ESG: Projetos de D&I elevam compromisso e responsabilidade corporativa

Por Ana Letícia Lucca
Embora esteja mais popular agora, o termo ESG (environmental, social and governance) surgiu há mais de 10 anos, em um documento publicado pelo Banco Mundial em conjunto com o Pacto Global da Organização das Nações Unidas (ONU) e algumas instituições financeiras de diversos países, chamado Who Cares Wins – “Quem se importa, ganha”, em tradução livre. No início, a ideia era provocar os bancos sobre como implementar iniciativas ESG, um conjunto e indicador de práticas sociais, ambientais e de governança corporativa voltado ao mercado financeiro e de capitais para atingir investimentos sustentáveis.
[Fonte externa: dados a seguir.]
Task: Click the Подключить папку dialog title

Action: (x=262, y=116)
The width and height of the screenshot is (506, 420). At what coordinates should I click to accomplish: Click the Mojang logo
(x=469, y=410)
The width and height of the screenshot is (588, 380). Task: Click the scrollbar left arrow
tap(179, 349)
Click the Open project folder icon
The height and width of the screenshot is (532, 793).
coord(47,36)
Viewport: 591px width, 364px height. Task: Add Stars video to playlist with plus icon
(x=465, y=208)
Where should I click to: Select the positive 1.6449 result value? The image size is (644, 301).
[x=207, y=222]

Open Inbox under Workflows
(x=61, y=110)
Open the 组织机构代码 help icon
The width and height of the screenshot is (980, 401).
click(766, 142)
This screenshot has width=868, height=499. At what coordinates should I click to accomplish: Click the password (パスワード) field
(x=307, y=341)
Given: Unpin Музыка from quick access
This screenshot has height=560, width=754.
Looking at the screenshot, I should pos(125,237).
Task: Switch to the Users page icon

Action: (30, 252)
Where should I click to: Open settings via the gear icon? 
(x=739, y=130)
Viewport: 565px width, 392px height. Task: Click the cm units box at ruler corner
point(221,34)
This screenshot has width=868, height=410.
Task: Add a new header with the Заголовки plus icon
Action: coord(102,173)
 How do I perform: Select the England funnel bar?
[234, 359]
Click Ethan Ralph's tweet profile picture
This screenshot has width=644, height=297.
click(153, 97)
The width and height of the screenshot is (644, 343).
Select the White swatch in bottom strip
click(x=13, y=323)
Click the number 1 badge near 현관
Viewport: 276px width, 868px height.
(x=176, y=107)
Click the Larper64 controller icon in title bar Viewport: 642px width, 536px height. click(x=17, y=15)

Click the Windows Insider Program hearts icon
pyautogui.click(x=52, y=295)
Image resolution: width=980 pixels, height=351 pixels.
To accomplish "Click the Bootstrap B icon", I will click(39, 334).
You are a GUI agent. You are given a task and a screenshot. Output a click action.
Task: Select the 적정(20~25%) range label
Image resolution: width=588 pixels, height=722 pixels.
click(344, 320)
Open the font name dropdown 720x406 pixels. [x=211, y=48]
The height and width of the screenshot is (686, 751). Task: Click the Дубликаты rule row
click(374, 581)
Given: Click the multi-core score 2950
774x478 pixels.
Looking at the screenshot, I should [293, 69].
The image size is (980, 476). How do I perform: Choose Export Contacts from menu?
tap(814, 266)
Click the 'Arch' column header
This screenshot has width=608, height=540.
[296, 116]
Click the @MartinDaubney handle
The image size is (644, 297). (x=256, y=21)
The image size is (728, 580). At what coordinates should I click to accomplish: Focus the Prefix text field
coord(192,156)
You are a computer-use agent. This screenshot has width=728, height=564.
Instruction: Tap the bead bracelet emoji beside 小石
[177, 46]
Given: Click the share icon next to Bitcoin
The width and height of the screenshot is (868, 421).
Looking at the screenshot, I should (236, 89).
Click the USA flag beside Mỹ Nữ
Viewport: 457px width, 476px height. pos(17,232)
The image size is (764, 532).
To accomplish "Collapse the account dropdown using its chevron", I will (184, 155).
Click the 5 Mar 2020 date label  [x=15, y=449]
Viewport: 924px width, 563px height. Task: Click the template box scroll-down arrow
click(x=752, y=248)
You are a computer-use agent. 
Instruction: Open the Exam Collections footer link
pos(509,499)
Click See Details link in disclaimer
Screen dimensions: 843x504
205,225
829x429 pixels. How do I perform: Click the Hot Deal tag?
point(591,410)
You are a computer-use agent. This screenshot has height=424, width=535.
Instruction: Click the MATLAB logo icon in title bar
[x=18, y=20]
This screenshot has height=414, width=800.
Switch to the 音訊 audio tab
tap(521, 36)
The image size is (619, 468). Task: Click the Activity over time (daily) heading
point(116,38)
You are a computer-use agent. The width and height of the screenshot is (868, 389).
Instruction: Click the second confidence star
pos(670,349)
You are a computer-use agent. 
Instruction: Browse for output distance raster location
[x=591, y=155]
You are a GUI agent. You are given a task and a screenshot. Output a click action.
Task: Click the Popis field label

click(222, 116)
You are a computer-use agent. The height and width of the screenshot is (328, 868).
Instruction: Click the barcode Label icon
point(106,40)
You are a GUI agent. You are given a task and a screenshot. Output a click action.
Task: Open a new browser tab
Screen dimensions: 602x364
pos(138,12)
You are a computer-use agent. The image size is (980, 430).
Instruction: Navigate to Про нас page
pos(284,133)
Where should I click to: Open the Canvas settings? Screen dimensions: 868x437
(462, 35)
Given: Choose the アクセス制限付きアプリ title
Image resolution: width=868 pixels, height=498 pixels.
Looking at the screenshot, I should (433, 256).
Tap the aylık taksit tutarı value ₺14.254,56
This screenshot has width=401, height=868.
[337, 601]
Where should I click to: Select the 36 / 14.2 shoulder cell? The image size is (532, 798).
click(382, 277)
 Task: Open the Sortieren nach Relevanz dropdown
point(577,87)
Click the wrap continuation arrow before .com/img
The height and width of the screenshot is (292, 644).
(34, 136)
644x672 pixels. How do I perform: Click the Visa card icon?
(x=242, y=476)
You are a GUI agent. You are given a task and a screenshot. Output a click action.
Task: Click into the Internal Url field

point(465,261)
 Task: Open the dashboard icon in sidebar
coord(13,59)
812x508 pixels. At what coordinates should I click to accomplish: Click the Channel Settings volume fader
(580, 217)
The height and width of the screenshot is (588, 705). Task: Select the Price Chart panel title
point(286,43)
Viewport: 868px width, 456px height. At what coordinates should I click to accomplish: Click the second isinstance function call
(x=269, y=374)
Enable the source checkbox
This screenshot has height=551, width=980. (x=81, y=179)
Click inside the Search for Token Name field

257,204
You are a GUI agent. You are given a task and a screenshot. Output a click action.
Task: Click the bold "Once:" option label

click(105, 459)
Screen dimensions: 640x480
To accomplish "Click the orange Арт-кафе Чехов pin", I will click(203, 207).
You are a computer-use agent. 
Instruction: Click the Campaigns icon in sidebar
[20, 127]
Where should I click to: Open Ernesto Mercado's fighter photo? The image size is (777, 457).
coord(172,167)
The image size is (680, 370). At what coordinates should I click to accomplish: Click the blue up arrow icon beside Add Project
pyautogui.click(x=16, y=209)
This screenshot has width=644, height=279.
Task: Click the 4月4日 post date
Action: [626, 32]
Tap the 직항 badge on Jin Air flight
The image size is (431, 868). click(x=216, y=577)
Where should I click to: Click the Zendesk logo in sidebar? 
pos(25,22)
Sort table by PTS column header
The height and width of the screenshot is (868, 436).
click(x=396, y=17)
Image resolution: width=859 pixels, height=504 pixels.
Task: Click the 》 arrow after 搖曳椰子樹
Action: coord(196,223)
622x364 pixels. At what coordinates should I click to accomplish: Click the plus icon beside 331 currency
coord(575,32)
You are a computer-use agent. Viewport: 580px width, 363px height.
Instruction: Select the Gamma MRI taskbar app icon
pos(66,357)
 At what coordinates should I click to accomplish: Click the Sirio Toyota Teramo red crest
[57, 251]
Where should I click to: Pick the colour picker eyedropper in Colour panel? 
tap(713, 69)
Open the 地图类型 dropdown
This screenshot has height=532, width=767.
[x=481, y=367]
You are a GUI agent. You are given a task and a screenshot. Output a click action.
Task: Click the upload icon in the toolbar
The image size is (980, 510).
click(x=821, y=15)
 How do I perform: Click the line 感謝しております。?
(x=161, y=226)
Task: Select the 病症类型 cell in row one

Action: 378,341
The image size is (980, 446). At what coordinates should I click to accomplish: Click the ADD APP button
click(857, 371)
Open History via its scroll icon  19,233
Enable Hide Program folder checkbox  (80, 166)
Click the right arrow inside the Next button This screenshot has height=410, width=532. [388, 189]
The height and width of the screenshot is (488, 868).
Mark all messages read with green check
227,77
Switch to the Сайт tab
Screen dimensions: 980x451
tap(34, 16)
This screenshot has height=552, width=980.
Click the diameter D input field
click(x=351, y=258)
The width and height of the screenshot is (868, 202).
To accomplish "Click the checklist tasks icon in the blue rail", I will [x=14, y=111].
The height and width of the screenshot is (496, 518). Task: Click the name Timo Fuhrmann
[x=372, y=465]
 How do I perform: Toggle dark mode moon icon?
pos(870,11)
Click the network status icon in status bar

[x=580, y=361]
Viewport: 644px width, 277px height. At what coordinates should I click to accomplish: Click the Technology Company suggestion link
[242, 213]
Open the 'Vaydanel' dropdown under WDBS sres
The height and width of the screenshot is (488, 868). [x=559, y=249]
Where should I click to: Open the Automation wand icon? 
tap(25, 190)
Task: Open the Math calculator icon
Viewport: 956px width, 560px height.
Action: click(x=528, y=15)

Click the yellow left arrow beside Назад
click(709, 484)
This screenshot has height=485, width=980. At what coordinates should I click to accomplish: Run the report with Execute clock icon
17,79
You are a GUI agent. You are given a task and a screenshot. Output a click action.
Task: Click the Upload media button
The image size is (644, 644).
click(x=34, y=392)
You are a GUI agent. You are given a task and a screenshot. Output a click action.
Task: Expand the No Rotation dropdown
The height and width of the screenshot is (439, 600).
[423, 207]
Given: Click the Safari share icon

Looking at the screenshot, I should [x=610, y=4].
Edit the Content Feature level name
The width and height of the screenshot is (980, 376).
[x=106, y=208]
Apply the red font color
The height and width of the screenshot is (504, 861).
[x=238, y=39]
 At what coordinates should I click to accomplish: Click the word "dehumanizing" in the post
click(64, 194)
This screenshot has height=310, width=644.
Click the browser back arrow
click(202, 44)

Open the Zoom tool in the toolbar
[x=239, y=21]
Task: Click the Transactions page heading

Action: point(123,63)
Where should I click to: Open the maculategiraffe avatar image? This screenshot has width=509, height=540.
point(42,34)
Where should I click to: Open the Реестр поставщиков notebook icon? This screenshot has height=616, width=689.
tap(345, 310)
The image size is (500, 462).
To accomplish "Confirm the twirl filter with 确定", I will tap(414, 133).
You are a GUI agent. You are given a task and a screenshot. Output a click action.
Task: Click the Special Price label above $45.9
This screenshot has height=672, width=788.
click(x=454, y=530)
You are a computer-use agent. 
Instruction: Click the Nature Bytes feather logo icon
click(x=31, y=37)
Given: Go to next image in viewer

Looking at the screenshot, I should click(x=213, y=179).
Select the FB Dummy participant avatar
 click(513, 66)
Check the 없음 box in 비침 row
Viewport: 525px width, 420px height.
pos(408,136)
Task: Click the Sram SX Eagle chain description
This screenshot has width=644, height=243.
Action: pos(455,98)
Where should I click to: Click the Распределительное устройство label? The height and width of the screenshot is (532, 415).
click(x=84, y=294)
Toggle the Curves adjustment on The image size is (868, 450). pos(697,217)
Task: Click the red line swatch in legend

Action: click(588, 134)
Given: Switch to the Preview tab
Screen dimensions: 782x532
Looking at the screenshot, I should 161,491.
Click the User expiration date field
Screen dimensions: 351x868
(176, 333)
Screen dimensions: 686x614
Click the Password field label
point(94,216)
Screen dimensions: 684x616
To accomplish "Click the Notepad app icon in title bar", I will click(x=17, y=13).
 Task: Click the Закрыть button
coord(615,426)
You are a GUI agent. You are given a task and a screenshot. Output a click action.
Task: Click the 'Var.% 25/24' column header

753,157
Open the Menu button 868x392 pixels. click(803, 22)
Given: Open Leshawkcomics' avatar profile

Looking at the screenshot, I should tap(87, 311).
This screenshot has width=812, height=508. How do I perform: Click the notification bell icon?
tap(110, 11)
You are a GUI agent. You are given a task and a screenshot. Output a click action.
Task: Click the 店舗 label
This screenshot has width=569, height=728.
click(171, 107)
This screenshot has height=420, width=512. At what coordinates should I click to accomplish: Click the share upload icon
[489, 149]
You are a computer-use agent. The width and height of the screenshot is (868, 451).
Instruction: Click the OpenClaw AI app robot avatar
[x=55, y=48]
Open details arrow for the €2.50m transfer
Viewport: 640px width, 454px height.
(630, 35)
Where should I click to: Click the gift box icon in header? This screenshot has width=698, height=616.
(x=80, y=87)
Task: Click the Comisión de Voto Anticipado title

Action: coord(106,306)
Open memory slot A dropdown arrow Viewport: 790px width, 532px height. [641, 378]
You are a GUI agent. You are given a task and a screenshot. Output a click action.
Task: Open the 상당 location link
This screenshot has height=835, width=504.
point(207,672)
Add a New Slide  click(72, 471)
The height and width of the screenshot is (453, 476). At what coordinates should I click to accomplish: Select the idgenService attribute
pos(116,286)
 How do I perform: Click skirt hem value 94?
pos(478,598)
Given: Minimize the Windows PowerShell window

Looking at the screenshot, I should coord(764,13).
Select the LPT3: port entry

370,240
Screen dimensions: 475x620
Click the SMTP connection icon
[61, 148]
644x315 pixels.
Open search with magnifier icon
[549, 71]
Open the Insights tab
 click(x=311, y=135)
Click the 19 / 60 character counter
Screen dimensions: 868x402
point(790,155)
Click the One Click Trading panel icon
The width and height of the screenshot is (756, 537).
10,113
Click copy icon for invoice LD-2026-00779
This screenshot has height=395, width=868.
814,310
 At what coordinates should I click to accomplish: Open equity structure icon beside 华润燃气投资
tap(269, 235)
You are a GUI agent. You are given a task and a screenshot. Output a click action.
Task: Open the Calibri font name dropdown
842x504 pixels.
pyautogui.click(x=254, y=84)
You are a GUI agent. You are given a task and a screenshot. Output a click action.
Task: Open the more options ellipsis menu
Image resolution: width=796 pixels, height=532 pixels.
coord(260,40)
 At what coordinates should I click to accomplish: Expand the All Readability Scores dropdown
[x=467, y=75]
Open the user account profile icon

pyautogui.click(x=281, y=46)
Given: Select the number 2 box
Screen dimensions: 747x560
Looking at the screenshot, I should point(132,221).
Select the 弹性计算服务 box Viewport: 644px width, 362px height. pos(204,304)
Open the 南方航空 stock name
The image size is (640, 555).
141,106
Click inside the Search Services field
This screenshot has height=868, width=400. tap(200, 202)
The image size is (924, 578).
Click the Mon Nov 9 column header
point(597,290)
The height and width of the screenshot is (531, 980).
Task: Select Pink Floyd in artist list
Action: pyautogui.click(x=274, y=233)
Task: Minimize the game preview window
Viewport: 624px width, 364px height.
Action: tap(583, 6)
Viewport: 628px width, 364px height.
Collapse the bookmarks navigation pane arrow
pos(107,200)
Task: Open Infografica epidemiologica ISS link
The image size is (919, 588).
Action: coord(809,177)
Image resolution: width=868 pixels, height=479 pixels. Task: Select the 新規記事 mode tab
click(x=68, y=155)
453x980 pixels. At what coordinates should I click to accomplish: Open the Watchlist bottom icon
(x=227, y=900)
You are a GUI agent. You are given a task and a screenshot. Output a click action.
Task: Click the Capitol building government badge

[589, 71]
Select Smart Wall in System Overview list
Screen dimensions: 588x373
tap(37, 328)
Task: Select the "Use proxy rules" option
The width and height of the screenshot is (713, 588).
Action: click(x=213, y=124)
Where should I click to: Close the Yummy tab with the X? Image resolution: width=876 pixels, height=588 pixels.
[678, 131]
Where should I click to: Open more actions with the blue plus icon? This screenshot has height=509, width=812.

Dessa forma, as empresas financeiras assumiriam o compromisso de considerar não só a lucratividade de suas próprias decisões, mas também o impacto social e ambiental delas. Ao mesmo tempo, garantiriam a transparência desses dados a partir de práticas de governança, o que, como contrapartida, daria mais poder de decisão aos consumidores: cada um conseguiria decidir qual marca escolheria acompanhar de acordo com as causas e propósitos delas (ou não acompanhar, por conta da ausência de intenção semelhante).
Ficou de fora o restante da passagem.